**WHAT IS EXPECTED:** Return only the number of lines in the data below where the word "will" appears.

**DATA SHOWN:**

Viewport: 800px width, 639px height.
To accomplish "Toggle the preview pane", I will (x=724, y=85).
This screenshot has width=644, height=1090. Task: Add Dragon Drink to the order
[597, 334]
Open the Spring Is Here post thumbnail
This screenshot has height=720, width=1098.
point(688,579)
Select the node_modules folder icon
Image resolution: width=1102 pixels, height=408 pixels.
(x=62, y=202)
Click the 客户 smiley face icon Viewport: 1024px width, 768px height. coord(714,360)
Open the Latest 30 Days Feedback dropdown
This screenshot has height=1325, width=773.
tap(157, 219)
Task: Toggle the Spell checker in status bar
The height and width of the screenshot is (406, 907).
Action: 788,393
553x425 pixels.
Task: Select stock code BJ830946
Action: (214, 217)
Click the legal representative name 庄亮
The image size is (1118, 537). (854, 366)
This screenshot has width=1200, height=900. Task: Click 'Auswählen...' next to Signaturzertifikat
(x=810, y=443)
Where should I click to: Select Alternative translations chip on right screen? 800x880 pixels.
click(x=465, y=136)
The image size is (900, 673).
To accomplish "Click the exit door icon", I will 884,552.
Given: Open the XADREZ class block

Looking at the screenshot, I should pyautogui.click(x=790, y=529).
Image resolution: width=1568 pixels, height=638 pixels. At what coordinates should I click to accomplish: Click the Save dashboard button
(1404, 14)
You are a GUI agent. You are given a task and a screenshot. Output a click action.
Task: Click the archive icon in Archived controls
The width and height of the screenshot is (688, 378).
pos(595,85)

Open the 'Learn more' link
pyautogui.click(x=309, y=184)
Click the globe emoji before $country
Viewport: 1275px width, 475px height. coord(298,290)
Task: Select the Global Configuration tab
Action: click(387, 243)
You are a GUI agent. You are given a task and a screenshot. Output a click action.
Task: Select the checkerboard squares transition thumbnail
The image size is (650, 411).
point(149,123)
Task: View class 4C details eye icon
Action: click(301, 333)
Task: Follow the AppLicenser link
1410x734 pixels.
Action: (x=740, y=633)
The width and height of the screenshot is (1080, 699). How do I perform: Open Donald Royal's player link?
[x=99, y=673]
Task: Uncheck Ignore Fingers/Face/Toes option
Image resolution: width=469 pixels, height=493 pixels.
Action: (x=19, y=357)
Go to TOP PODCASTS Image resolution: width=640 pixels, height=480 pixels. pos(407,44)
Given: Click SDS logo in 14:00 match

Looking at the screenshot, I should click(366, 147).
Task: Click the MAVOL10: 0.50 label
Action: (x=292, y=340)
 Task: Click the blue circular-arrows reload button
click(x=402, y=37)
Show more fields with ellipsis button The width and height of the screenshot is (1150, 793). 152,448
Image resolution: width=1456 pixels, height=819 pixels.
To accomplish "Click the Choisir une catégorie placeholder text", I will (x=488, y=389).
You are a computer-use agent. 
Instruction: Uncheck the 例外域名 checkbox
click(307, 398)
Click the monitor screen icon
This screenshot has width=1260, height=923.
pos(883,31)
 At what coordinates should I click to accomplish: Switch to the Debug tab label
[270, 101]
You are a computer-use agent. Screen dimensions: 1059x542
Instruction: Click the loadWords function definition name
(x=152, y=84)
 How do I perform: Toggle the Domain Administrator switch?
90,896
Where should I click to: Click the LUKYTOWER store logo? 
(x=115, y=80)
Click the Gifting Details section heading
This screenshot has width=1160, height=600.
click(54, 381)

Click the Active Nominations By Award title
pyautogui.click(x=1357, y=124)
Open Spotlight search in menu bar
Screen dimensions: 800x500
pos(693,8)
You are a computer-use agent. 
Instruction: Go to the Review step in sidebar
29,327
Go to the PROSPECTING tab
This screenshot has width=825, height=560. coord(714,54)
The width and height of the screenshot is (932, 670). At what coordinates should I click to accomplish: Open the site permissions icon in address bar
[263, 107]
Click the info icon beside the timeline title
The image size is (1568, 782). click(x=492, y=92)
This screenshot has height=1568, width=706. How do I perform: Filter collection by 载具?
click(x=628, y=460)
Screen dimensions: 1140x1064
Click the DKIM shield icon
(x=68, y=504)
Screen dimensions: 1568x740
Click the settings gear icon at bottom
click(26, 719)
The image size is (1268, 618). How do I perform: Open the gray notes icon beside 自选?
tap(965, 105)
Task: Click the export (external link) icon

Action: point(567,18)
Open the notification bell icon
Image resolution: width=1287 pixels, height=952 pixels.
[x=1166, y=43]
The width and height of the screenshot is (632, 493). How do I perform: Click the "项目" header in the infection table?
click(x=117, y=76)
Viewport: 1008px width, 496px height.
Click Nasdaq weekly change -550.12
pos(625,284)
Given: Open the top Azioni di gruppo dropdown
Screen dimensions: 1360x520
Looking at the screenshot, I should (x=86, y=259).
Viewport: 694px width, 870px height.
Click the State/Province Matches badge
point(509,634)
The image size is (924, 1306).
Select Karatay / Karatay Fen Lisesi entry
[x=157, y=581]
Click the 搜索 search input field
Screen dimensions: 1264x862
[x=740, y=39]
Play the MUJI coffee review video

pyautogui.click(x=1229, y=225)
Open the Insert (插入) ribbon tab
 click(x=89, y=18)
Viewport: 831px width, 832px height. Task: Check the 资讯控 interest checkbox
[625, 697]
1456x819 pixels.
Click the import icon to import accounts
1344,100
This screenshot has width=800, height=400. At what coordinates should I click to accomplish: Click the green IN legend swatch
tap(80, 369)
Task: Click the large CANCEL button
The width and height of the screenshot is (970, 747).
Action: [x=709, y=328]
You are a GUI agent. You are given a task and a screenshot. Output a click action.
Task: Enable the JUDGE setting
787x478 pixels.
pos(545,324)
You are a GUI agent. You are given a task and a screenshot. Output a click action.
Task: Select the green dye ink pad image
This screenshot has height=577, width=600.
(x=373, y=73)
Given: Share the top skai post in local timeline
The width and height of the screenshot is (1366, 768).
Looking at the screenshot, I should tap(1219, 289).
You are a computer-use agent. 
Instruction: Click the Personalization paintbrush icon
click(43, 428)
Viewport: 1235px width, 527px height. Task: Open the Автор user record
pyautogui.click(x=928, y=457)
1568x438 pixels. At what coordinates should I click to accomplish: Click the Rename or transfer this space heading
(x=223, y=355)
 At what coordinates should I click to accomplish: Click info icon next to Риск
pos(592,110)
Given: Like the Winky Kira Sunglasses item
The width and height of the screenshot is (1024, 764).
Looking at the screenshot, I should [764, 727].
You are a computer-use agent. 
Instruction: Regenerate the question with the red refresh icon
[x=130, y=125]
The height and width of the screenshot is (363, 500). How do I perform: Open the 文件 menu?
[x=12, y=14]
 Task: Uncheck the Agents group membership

**ANSWER SECTION:** 3